Gene set similarity searches in public databases - (May/15/2011 )
I am a newbie at microarray data analysis. I managed to get to the point of generating several differentially expressed gene lists and I am trying to make some sense of them now. I have used several GO tools online to try to find some relevance of the gene lists to diseases or tissue types. These tools are very good at returning information about individual genes but not the whole set of genes. Maybe I am not doing the right thing or looking at the right place. My goal is a very simple one.....just to find the closest match to my gene lists among the published gene lists out there. Hope that some of you know how to do this and could give me a few pointers.
If I understand you correctly, some of your genes did not get matched by the GO analysis programs, right?
ON what platform was your microarray done and what type of ID (Entrez gene ID, Ensembl ID, gene symbol, etc) did you use as input for the GO analysis, where id you get them? What organism are you working on?
No, my problem is not that I am not getting matches for some of the genes. The problem is, the results are too general. Maybe it is clearer if I illustrate it with an example. Lets say I am given a biopsy sample taken from a tumorous growth on the skin of a patient. I do a microarray analysis of the biopsy sample and I now have a list of genes overexpressed in this biopsy versus normal skin. Is there a way I can interrogate this list of genes against deposited data in public databases? With typical GO analysis, the kind of results I get is e.g. gene X is associated with glioma, gene Y is associated with Alzeimer's etc. Although it provides information about single genes, it doesn't tell you what the whole gene signature resembles. Perhaps someone out there has already done microarray on a similar kind of tumor and has deposited the data in a database. I want to be able to fish out that data and compare my data with it. The kind of result I hope to see is something like "82% of your genes matches those found in dataset ID #######". Is this possible?
OK, I understand you now. If you want to compare your data with other similar and published microarray studies, you can use oncomine.org which requires registration and is free (with limited access).

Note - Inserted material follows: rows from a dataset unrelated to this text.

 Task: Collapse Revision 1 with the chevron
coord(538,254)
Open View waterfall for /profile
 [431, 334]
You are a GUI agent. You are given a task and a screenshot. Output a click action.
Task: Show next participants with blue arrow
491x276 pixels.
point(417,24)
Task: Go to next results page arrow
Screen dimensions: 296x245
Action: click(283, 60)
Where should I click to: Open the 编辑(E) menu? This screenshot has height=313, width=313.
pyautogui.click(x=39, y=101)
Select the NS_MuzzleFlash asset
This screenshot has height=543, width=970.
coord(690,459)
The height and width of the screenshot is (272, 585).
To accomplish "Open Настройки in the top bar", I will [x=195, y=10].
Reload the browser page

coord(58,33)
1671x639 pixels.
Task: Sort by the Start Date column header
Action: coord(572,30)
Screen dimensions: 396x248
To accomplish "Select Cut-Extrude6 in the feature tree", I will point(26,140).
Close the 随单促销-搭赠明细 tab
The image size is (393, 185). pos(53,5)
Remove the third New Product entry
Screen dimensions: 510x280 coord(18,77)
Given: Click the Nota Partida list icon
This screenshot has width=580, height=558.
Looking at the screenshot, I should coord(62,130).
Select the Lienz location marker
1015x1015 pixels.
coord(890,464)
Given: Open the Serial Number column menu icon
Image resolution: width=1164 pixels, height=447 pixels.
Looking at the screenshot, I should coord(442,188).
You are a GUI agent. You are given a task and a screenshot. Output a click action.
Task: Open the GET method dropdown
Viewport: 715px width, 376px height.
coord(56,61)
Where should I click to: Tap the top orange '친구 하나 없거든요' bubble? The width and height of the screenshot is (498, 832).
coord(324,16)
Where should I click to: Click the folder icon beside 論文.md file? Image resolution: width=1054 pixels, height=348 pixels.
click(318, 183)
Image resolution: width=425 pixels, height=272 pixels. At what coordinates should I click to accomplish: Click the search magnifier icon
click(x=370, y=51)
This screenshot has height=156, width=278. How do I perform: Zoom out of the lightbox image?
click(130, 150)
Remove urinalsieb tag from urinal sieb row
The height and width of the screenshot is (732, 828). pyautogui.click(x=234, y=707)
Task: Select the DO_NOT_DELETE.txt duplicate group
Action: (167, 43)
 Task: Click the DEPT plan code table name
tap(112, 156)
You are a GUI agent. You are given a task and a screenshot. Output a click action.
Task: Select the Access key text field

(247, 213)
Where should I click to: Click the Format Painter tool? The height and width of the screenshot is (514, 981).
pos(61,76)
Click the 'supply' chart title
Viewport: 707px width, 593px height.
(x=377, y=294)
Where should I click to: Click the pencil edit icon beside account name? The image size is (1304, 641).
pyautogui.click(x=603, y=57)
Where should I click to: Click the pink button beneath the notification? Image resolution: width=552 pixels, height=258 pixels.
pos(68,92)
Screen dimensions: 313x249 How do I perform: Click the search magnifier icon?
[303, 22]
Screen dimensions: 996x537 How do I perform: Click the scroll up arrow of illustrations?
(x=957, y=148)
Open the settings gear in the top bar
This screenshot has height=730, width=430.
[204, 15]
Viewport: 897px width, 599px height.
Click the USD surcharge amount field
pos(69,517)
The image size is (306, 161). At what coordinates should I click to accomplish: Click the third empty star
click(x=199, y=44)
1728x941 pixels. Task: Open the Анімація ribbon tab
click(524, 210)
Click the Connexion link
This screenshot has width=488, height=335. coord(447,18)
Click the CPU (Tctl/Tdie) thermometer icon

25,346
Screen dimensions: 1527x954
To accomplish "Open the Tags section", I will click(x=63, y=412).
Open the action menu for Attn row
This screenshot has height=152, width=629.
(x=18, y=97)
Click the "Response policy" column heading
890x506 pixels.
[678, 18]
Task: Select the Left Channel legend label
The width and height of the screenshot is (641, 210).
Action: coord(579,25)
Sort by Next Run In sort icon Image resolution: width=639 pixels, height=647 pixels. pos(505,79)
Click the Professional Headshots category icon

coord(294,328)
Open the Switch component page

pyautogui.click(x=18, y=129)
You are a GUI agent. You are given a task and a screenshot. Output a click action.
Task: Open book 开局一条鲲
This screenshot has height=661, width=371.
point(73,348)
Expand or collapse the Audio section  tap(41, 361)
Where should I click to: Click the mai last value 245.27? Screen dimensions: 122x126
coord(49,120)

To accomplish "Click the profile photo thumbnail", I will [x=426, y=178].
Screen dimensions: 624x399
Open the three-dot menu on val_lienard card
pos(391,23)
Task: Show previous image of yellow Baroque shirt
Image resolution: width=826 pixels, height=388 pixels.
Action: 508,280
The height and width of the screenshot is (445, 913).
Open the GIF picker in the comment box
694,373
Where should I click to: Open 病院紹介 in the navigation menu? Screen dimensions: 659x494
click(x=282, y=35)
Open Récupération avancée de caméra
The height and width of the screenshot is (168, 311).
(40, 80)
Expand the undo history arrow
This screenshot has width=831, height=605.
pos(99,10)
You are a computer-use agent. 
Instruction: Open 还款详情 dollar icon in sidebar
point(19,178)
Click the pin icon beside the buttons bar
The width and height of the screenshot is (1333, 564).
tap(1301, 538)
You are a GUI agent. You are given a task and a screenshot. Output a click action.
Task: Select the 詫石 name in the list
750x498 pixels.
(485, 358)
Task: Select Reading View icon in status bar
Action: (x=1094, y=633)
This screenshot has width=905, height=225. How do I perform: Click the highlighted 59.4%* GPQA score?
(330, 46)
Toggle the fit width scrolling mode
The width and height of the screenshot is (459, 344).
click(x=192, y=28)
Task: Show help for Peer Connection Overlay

For GO analysis, if you found 100 genes overexpressed in your cancer samples and you want to know what functional categories those genes represent, you don't need additional datasets as references because you must already have control data such as data from normal tissues and that is how you know the 100 genes are overexpressed. when you apply GO analysis, the software will have these numbers from your data: total number of genes on the array, number of overexpressed and downregulated genes, total number of human genes in GO databases, number of genes in each GO category. If for example there are 10 (0.05%) genes in anti-apoptosis category out of 20k total human genes, and 5 out of 100 (5%) overexpressed genes are from anti-apoptosis category, then your overexpression genes are overrepresented by anti-apoptotic genes. This is what you will get from GO analysis.
Sounds like the problem is I didn't do my GO analysis the right way. Do I always have to input the "background" gene list when I do the GO analysis e.g. the whole Illumina HT-12 probe list in my case? I use DAVID but it doesn't make it compulsory to input the background list. Can you pls recommend me some GO programs that you think are good?